According to Bosack, Paradox is a club that showcases student-written skits. It builds up to one production and allows students to be creative with their writing.

“It attracts people who have a quirkier, weirder sense of humor,” Bosack said. “So, I think sometimes kids feel they fit in [at] Paradox.”

According to senior Josh Raebel, Paradox has been a great creative outlet for him and others.

“That’s why I like it so much,” Raebel said. “I can act, but I can also just hang out with all these amazingly creative people.”

Dr.
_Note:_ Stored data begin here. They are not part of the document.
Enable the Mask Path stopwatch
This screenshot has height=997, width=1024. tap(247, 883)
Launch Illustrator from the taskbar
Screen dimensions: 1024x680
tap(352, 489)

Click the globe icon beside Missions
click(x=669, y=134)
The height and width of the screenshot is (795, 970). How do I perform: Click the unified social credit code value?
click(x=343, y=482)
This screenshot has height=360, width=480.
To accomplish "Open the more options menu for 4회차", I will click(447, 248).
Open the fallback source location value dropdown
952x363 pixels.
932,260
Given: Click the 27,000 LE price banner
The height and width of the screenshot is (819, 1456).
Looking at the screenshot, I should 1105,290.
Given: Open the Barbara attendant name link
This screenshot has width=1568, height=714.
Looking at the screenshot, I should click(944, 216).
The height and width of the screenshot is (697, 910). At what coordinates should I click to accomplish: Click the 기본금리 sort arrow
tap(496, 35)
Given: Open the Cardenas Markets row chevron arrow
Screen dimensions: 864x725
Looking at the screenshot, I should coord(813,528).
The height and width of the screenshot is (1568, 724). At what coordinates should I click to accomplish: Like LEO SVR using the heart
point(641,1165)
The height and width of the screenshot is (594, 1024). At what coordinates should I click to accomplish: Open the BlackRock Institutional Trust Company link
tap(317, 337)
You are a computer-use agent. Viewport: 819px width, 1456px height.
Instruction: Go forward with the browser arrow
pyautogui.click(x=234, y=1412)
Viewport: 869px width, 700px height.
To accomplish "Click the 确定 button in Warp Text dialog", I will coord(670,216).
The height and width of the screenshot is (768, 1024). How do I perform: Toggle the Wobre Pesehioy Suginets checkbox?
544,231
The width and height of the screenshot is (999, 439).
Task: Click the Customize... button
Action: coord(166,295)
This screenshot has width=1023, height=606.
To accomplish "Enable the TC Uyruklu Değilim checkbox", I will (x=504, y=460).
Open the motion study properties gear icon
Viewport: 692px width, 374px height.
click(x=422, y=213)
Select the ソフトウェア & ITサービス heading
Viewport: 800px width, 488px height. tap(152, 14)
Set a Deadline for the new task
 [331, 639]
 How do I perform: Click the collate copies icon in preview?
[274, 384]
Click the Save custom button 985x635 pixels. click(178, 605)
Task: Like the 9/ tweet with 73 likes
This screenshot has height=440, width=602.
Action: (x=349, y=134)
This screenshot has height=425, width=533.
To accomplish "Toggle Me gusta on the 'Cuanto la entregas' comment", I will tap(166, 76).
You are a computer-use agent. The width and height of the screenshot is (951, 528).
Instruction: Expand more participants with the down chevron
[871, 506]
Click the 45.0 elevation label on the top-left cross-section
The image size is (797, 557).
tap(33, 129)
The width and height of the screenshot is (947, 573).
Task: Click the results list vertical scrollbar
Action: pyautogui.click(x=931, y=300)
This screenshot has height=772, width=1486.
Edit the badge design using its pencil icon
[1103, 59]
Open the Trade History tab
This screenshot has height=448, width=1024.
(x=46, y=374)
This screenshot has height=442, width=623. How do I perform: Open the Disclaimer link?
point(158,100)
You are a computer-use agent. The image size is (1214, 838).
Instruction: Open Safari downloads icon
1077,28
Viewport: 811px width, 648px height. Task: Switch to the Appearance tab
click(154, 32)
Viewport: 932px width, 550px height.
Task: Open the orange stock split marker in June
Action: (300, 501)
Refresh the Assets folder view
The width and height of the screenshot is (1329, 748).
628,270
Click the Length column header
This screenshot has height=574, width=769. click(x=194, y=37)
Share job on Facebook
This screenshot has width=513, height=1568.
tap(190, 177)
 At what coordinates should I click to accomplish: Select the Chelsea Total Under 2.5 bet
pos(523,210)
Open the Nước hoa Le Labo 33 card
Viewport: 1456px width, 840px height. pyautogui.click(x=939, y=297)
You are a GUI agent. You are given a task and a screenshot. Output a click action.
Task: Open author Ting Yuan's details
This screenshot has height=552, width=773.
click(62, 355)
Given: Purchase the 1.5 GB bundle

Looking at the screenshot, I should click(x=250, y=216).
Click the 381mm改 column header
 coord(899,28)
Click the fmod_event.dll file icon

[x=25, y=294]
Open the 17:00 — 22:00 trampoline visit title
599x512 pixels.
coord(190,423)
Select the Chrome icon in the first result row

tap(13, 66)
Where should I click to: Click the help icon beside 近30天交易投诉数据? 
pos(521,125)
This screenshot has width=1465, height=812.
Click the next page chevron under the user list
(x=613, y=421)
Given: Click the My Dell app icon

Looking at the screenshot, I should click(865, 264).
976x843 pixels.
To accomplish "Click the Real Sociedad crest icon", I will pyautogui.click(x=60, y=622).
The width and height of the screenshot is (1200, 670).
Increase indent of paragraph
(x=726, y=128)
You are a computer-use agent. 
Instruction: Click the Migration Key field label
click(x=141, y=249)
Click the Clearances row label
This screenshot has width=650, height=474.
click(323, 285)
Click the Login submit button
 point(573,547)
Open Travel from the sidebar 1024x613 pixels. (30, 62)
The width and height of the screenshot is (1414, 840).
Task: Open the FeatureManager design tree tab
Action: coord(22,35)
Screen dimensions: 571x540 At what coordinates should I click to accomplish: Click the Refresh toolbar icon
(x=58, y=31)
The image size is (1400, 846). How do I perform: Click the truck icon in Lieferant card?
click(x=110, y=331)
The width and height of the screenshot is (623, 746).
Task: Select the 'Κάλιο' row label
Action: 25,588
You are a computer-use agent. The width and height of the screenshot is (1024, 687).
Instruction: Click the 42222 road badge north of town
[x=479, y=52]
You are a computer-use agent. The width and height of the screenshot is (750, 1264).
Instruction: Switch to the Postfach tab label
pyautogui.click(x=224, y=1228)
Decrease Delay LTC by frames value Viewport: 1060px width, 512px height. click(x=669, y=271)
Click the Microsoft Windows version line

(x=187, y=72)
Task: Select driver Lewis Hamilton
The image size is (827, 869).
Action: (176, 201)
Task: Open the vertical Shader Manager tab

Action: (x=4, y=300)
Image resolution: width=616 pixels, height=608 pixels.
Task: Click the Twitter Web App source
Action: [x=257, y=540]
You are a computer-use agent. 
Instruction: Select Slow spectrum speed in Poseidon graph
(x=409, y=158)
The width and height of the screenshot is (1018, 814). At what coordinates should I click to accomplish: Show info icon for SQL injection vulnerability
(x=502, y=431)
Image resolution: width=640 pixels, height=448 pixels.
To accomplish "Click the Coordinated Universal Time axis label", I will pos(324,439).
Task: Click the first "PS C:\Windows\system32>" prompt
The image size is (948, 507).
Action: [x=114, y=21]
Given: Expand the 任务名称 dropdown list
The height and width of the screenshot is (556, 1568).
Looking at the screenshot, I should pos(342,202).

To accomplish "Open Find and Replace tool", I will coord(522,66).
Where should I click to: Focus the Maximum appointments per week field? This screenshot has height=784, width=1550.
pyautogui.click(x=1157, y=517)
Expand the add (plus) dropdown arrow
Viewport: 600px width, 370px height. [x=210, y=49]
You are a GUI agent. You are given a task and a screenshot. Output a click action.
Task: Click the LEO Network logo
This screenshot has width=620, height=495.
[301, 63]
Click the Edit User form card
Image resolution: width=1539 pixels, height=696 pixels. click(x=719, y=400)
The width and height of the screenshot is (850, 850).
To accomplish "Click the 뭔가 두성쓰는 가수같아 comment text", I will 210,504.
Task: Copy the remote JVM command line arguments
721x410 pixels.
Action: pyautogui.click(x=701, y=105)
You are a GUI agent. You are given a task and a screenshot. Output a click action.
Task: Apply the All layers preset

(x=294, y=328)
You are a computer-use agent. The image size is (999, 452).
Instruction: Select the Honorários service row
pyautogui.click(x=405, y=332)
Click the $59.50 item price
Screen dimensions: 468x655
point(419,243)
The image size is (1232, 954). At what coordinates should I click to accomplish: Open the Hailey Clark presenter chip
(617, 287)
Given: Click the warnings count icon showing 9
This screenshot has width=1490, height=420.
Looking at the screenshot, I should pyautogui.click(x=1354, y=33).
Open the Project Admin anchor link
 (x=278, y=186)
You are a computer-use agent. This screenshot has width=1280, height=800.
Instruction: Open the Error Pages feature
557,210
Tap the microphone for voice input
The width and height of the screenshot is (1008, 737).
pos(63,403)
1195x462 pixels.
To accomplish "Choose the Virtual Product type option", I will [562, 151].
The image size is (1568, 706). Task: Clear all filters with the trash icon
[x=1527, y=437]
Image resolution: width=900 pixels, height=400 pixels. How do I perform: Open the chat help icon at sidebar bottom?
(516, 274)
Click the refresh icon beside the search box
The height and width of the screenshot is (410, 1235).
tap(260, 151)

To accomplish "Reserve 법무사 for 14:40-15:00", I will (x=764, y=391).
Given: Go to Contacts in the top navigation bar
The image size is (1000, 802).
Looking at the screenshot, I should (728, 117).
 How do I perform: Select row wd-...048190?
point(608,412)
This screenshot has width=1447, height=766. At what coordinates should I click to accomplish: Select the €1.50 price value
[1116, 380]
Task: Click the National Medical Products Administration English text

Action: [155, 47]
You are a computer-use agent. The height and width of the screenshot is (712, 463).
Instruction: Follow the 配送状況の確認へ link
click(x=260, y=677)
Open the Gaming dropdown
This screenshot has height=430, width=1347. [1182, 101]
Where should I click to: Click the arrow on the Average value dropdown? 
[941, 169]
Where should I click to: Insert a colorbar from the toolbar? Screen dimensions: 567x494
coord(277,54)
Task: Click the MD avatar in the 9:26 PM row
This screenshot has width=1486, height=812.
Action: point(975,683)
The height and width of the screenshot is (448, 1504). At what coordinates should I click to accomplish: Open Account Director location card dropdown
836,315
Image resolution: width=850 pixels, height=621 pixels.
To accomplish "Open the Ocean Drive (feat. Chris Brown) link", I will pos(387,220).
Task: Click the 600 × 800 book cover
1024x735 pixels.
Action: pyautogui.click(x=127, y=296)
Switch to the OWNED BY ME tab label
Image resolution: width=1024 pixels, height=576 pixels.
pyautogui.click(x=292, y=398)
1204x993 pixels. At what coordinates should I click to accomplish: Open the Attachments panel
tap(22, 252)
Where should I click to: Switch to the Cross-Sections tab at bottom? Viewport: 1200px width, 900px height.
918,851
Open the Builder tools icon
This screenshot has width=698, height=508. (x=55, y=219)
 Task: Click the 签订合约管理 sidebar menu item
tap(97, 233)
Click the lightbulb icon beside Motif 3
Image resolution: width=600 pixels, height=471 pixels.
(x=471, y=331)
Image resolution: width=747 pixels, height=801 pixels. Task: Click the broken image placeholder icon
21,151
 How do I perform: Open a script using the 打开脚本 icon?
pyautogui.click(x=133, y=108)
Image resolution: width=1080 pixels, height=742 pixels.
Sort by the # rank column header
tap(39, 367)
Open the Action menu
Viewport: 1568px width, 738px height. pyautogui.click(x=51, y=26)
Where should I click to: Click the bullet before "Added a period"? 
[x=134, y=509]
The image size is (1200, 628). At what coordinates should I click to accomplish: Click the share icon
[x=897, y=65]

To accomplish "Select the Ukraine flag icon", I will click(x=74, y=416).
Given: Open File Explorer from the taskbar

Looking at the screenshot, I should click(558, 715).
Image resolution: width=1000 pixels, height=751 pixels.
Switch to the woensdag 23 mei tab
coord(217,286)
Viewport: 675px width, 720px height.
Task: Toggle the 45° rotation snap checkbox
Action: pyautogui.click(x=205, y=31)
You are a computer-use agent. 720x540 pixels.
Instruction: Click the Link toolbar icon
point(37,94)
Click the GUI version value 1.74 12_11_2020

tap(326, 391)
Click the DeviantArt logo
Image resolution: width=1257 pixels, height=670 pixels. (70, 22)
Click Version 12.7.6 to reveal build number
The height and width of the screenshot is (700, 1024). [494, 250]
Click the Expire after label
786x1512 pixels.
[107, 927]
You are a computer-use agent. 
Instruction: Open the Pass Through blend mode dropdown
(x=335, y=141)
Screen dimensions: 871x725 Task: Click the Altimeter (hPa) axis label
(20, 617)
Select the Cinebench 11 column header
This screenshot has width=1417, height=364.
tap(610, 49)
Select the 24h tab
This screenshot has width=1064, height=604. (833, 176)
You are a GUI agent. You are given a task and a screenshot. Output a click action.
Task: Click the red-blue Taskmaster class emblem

James Shellard, assistant principal in charge of student activities, was one of the first sponsors of the club, and he believes that Paradox is unique because it appeals to people who usually think outside of the box.

“I think Paradox attracts students who are unconventional in their interpretation of the world and want to be able to express themselves without the limitations of a scripted play,” Shellard said.

According to senior Jordan Scherer, Paradox writes scripts that people would not traditionally consider funny.

“If something sounds crazy, go with it because you could always edit, or not edit and just leave it in its crazy form and someone, somewhere will find it funny,” Scherer said.

Bosack said that most club members’ strengths lie in their writing and their ability to be completely goofy.

“The skit ideas come from things that happen in their lives,” Bosack said. “Like they’ll come and say, ‘Oh my gosh, you’ll never guess what happened to me on my way to school today,’ and then the next week we’ll see that they have a skit written about it.”

According to senior John Adkisson, it is neat seeing like-minded kids come together to write unique comedy.

“We’re taking things that people may think of and joke about and just pushing them to this level that you wouldn’t expect,” Adkisson said.

According to Scherer, Paradox does not typically use many costumes or have very many “trained” actors, so they really have to focus on writing things that are funny, no matter how they are said.

“Mainly it’s just going to be two people standing out there with minimal stage direction just saying funny things, which I think is the best part,” Scherer said.

Raebel said that there are other reactions they want from the audience besides laughter.

“Obviously, the main goal is to make people laugh, but we also want mass confusion and hysteria,” Raebel said. “We don’t want to make it a typical comedy show.”

According to Adkisson, it is a great feeling to have the audience laughing at what you are saying, especially when it is a joke you have written.

“I like making people laugh,” Adkisson said. “When you get up there, and you say something funny and you get the big reactions, there’s not a much better feeling than getting the whole room going.”

According to Bosack, Paradox is much edgier and pushes the envelope a bit more than other comedy groups at South.

As long as an individual is being him or herself and bringing their own creativity to the table, people will find it entertaining and enjoyable, according to Raebel.

Scherer commented that although they try to push a script to an extreme, there is almost always some truth in a script.

“We want to make [the audience] question what they think is funny,” Scherer said. “We want them to be laughing, but we think it’s really cool when they’re laughing and they have no idea why. We want them to sort of examine comedy and feel a little uncomfortable.”